The serine protease inhibitor antithrombin III inhibits LPS-mediated NF-κB activation by TLR-4

• Published in: FEBS letters Vol. 508; no. 3; pp. 313 - 317
• Main Authors: Mansell, Ashley, Reinicke, Anna, Worrall, D.Margaret, O’Neill, Luke A.J
• Format: Journal Article
• Language: English
• Published: Elsevier B.V 23.11.2001
• Subjects: ATIII, antithrombin III; EMSA, electrophoretic mobility shift assay; IL-1, interleukin-1; Inflammation; L-ATIII, latent antithrombin III; Lipopolysaccharide; LPS, lipopolysaccharide; Monocyte; Signal transduction; TLR, Toll-like receptor; TNF, tumour necrosis factor; Transcription factor; ATIII, antithrombin III; Signal transduction; TLR, Toll-like receptor; Monocyte; TNF, tumour necrosis factor; Lipopolysaccharide; L-ATIII, latent antithrombin III; LPS, lipopolysaccharide; Inflammation; IL-1, interleukin-1; Transcription factor; EMSA, electrophoretic mobility shift assay
• ISSN: 0014-5793; 1873-3468
• DOI: 10.1016/S0014-5793(01)03077-0

In Drosophila, the Toll family of proteins mediates the innate immune response. Toll is activated by Spaetzle, which is generated in response to pathogens via a serine protease cascade. We wished to investigate if lipopolysaccharides (LPS) might activate Toll-like receptor (TLR) 4 via a serine protease in humans.
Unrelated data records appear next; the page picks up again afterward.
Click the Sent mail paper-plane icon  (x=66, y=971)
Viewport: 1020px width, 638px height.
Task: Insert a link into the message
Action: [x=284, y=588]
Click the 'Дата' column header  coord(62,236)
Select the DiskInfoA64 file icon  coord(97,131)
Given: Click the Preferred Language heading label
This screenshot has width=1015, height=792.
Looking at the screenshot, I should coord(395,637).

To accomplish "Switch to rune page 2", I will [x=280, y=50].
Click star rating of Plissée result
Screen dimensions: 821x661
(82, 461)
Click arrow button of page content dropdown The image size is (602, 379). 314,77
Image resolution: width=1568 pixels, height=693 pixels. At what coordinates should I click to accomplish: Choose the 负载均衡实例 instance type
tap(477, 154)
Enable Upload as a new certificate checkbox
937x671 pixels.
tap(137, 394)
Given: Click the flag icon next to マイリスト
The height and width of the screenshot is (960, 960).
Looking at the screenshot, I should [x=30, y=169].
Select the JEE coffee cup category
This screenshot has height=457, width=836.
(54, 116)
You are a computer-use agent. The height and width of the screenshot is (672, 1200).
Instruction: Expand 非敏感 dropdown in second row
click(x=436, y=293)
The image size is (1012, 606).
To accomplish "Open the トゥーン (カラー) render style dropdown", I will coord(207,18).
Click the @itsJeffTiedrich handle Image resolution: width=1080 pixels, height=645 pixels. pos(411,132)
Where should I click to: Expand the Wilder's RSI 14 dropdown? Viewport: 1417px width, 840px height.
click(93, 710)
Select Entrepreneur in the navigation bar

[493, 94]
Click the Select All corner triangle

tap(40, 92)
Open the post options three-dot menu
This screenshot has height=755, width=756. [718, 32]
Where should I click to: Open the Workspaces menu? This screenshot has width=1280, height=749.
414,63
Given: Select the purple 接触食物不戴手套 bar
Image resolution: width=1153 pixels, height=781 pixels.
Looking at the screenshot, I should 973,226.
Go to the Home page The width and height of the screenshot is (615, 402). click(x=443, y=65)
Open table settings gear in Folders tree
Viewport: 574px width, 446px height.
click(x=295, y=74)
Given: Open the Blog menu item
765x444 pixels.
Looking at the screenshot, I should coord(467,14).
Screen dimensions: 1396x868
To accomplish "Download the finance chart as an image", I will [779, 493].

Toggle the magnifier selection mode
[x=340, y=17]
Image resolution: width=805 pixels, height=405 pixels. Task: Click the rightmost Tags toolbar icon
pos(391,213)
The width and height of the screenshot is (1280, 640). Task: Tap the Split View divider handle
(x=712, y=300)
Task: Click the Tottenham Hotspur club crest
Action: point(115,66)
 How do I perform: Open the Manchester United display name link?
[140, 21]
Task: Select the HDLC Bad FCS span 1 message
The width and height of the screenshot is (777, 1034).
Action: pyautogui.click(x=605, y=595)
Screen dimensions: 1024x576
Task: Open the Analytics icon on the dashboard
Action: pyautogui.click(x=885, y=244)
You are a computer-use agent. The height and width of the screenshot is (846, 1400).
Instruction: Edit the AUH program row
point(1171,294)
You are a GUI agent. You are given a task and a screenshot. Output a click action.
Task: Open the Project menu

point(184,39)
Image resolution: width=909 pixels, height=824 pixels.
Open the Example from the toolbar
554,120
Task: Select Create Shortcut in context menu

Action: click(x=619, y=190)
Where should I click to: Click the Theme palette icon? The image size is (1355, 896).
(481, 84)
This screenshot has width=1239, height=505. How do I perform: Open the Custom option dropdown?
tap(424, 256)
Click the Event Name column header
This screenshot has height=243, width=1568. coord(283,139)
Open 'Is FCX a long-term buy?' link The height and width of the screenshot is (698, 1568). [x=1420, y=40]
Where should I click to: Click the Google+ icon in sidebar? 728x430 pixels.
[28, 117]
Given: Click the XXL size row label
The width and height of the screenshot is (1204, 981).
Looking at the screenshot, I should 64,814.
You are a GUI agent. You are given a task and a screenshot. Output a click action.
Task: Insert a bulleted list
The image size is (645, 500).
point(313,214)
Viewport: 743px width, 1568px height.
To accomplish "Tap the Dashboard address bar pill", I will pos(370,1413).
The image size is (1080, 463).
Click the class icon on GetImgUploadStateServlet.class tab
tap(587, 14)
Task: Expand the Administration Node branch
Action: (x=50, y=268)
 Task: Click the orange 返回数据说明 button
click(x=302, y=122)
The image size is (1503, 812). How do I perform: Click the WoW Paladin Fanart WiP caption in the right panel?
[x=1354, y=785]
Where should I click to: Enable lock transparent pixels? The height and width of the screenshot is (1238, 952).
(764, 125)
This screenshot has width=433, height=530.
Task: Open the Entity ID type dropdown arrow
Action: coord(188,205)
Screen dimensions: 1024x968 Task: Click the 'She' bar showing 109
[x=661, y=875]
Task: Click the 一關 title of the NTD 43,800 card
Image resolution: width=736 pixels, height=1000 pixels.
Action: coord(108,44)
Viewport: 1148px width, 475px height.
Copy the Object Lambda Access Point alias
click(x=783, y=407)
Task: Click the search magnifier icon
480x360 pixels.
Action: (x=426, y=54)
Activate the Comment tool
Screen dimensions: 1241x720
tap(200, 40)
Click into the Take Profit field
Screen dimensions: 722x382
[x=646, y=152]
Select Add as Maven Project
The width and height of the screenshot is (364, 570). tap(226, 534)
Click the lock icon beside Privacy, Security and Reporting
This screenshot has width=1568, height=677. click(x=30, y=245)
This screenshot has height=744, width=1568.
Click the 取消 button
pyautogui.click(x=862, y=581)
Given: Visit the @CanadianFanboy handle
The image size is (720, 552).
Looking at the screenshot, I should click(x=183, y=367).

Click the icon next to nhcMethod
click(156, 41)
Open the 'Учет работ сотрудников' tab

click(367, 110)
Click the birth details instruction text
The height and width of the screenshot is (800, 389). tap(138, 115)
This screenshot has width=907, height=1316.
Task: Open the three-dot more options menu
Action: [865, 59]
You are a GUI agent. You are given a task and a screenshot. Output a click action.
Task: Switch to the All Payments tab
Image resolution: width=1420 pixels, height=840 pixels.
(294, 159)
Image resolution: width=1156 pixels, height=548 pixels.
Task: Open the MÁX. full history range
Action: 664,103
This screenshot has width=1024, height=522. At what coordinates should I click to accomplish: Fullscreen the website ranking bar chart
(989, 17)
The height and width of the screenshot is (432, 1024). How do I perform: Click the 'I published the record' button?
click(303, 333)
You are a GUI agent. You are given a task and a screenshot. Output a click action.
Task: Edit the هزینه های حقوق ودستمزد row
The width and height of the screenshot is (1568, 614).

The serpin antithrombin III (ATIII) and the thrombin inhibitor hirudin both inhibited nuclear factor (NF)-κB activation by LPS and Lipid A. ATIII and hirudin were also able to inhibit LPS-induced NF-κB activation in cells stably transfected with TLR4. These results suggest that LPS may activate a mammalian serine protease, which generates a product required for TLR4 signalling.